▶ Aim of the task
Please copy each line from the entries that contains the string "date".

▶ Collected data
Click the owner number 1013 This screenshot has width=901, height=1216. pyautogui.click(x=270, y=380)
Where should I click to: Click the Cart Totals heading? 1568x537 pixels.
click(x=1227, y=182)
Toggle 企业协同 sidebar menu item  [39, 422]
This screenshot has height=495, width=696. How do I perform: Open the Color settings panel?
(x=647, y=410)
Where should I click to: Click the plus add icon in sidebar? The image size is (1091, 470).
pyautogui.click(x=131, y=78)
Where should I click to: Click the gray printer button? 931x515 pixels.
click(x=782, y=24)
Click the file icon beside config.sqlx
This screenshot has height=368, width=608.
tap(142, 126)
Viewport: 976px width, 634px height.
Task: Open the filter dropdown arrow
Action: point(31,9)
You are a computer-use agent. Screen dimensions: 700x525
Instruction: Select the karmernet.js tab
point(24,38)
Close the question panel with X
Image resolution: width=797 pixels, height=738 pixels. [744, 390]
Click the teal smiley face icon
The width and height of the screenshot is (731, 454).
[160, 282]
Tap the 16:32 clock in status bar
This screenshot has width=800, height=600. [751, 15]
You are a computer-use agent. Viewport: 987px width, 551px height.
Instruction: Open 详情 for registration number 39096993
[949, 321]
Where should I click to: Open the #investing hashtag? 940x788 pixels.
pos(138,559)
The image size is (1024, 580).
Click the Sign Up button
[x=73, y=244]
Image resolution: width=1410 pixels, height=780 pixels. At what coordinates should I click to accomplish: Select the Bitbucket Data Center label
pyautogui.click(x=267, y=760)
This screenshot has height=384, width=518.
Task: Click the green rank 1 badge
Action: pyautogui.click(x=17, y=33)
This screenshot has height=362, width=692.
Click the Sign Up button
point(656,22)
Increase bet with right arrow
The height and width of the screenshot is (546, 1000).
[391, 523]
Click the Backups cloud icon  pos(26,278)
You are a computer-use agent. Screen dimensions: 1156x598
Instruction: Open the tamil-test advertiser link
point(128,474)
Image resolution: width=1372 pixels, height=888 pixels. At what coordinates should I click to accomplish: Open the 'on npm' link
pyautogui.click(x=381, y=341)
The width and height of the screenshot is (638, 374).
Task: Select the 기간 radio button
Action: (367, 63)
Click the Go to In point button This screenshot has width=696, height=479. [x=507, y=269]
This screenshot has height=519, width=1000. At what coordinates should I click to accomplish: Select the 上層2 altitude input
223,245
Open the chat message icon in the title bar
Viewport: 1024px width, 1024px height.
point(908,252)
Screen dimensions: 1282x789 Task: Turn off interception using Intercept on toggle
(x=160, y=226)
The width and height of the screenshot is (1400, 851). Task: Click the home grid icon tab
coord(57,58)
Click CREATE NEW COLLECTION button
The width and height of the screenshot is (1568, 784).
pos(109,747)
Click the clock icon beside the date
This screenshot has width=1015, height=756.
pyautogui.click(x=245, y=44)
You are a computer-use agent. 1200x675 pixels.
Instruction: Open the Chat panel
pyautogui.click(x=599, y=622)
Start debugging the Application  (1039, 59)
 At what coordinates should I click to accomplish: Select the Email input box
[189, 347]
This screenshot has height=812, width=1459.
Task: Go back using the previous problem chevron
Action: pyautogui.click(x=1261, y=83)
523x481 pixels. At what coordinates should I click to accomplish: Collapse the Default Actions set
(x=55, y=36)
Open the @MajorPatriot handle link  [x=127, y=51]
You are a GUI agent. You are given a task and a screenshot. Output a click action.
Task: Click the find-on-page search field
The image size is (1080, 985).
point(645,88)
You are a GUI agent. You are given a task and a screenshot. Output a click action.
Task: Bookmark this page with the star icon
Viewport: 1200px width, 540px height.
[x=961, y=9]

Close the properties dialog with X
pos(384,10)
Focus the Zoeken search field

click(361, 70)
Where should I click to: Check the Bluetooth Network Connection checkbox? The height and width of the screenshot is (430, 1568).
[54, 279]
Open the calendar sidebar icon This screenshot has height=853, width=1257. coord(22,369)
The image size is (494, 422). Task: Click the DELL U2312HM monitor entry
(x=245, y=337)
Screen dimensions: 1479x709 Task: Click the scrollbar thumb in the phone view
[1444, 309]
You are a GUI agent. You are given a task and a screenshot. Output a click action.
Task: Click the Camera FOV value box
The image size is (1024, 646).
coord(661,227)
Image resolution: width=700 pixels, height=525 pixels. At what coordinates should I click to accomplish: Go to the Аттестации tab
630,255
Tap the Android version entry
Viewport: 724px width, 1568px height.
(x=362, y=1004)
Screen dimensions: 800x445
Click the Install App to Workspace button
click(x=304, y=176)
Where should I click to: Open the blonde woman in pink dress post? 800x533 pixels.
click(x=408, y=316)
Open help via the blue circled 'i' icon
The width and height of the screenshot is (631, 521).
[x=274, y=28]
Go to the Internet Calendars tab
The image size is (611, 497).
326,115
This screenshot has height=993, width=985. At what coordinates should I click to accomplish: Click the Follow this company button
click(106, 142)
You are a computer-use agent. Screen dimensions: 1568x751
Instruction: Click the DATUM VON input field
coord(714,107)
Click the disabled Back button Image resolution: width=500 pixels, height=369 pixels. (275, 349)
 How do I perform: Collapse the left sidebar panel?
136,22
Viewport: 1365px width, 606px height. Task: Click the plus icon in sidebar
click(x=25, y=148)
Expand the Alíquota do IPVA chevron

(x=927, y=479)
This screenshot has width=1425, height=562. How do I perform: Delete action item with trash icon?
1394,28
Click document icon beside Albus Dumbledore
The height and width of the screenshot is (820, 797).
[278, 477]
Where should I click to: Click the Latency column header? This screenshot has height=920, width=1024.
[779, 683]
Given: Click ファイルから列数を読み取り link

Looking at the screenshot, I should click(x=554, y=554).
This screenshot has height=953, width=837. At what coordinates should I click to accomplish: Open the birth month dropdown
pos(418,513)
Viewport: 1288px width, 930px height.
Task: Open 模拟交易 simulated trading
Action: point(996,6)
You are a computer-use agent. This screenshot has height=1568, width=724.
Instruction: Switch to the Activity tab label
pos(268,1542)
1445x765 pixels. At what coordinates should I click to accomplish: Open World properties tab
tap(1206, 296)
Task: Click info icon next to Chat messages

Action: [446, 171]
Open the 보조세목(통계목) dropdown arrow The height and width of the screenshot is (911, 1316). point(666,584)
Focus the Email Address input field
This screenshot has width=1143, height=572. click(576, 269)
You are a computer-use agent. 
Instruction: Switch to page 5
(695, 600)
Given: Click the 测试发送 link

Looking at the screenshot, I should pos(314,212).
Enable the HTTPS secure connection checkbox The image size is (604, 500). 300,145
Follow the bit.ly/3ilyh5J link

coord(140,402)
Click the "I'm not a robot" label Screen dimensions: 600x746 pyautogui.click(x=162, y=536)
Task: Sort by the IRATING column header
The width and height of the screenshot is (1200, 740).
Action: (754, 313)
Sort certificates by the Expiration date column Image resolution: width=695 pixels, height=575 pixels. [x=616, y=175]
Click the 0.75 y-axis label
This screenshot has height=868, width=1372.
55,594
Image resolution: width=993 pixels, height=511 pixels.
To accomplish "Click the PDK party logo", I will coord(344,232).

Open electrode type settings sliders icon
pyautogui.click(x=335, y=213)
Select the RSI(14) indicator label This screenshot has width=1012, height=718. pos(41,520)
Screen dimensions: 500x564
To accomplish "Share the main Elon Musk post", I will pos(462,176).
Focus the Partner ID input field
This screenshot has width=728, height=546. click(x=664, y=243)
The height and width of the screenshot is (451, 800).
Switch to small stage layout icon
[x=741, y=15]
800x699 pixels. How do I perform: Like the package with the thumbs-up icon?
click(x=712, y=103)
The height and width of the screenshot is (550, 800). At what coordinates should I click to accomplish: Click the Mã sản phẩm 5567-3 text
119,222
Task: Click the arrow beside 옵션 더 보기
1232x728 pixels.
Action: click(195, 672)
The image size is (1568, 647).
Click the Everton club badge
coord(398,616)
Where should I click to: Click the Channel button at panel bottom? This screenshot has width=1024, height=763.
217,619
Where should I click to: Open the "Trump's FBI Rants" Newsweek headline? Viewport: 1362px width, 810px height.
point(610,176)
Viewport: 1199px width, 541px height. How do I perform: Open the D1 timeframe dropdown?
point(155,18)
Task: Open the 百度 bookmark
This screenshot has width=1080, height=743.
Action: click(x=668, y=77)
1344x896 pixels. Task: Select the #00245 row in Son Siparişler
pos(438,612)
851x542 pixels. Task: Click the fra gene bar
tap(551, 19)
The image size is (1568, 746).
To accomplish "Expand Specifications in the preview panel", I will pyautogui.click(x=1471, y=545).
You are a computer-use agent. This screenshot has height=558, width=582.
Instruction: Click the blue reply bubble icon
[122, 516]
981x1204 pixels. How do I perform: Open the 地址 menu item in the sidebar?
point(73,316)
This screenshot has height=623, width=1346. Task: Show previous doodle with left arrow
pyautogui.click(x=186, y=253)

▶ Answer section
Click the clock icon beside the date
Sort certificates by the Expiration date column Image resolution: width=695 pixels, height=575 pixels. [x=616, y=175]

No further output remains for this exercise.